Using the Oracle 11GR2 database flash cache
Oracle just released a patch which allows you to use the database flash cache on Oracle Enterprise Linux even if you don't have exadata storage. The patch is the obscurely named:
- 8974084:META BUG FOR FLASH CACHE 11.2PL BUGS TO BACKPORT TO 11.2.0.1 OEL
Once you install the patch you can use any old flash device as a database flash cache. Below I've documented some initial dabbling on a very old server and a cheap usb flash device. The results are not representative of the performance you'd get on quality hardware, but are still interesting, I think.
Setup and configuration
If, like me, you just want to experiment using an USB flash device, then you first need to get that device mounted. On my test machine I created a directory "/mnt/usbflash" then created an /etc/fstab entry like this:
/dev/sda1 /mnt/usbflash vfat noauto,users,rw,umask=0 0 0
On your system you might need to change "/dev/sda1" to another device depending on how your fixed disks are configured. You should then be able to mount the flashdrive by typiing "mount /dev/sda1". Make sure that the mount point is writable by oracle (chmod 777 /mnt/usbflash).

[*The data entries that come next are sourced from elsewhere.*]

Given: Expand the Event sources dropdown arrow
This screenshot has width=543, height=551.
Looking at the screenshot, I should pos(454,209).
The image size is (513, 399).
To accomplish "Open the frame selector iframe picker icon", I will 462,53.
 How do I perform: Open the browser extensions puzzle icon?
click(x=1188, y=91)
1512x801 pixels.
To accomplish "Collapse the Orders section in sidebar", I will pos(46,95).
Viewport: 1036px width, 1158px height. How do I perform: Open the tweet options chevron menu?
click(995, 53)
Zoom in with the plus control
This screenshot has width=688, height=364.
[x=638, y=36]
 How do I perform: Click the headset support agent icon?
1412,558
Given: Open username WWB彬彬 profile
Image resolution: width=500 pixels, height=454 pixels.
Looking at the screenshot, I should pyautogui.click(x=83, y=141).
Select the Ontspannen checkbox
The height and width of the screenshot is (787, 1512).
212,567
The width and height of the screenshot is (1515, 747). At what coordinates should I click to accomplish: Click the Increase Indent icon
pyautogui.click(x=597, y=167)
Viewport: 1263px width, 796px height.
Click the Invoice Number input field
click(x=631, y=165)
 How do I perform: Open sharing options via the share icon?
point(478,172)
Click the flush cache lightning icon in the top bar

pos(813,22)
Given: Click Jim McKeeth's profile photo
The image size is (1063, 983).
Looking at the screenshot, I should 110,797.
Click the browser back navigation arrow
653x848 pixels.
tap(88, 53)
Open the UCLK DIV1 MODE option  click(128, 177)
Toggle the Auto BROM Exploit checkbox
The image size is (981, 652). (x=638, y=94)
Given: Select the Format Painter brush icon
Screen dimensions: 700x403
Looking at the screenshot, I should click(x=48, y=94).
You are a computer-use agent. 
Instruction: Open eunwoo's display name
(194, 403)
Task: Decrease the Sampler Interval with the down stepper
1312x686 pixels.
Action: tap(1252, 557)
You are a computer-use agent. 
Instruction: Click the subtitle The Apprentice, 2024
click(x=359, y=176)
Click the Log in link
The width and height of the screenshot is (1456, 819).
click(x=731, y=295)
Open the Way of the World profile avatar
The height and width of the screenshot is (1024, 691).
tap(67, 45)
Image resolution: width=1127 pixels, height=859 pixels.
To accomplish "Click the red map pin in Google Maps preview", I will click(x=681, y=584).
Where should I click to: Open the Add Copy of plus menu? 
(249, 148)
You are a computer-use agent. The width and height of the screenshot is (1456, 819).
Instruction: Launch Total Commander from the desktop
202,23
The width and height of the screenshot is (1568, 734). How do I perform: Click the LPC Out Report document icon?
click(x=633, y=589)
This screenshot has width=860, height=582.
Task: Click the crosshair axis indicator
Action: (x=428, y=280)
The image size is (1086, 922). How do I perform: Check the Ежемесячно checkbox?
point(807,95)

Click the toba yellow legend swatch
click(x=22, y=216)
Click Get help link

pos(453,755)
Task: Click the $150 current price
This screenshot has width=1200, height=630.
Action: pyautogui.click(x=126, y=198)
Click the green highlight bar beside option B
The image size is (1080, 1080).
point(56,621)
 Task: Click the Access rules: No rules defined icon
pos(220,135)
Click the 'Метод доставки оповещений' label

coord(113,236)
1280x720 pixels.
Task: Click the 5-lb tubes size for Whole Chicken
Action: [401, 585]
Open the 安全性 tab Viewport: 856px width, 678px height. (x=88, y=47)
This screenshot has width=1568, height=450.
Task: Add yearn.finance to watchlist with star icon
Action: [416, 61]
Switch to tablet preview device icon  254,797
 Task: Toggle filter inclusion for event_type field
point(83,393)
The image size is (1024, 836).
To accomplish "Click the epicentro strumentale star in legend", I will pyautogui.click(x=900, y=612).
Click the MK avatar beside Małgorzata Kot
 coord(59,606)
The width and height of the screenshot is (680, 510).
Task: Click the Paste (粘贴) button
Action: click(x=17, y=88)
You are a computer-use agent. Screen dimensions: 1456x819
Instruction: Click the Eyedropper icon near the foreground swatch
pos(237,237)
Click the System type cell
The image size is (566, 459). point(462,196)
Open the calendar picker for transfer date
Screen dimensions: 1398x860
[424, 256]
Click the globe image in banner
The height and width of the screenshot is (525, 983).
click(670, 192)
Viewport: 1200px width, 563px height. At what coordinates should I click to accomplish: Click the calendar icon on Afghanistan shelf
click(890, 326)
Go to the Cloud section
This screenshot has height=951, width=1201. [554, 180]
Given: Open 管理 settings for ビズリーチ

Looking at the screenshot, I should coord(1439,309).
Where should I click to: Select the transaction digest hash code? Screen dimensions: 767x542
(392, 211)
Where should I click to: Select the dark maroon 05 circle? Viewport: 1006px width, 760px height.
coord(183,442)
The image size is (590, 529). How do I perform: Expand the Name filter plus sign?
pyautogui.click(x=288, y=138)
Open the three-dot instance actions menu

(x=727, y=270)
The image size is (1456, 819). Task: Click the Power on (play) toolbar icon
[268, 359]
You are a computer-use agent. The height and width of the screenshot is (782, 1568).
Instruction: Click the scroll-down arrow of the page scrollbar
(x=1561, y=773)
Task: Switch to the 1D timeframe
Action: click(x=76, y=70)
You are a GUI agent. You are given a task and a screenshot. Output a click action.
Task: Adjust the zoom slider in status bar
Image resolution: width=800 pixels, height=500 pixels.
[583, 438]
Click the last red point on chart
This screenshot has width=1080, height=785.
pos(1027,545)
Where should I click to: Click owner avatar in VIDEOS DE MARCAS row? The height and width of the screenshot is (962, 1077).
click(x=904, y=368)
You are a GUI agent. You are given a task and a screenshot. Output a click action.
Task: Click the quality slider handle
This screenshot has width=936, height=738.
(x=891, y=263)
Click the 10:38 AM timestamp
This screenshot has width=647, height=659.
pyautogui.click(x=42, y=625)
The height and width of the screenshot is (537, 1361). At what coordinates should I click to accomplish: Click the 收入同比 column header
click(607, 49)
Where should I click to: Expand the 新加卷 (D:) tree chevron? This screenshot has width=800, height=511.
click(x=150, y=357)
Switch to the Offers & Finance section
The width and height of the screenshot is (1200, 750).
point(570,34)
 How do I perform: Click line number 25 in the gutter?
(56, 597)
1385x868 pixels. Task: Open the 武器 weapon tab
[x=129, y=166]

Once mounted, you configure the flash cache by setting the parameters DB_FLASH_CACHE_FILE and DB_FLASH_CACHE_SIZE. My settings are shown below:
Note that the value of DB_FLASH_CACHE_FILE needs to be a file on the flash drive, not the flash drive mount point itself.
Once these parameters are set, the flash cache will be enabled and will act as a secondary cache to the buffer cache. When a block is removed from the primary cache, it will still exist in the flash cache, and can be read back without a physical read to the spinning disk.
Monitoring
There's a few ways to examine how the flash cache is being used. Firstly, V$SYSSTAT contains some new statistics showing the number of blocks added to the cache and the number of "hits" that were satisfied from cache (script here):
Some new wait events are now visible showing the waits incurred when adding or reading from the flash cache. Below we see that 'db flash' waits are higher than 'db file sequential read', though reads from the flash cache are much quicker than reads from disk (but there are a lot more of them):
Now, remember that I could not have picked worst hardware for this test - an old two CPU intel box and a cheap thumb drive. Even so, it's remarkable how high the write overhead is in comparison to the total time. Although the flash reads save time when compared to db file sequential reads, the overhead of maintaining the cache can be high because flash based SSD has a relatively severe write penalty.
All flash-based Solid State Disk have issues with write performance. However, cheap Multi Level Cell (MLC) flash take about 3 times as long to write as the more expensive Single Level Cell (SLC). When flash drives are new, the empty space can be written to in single page increments (usually 4KB). However, when the flash drive is older, writes typically require erasing a complete 128 page block which is very much slower. My cheap USB drive was old and MLC, so it had very poor write performance. But even the best flash based SSD is going to be much slower for writes than for reads, and in some cases using a flash cache might slow a database down as a result. So monitoring is important.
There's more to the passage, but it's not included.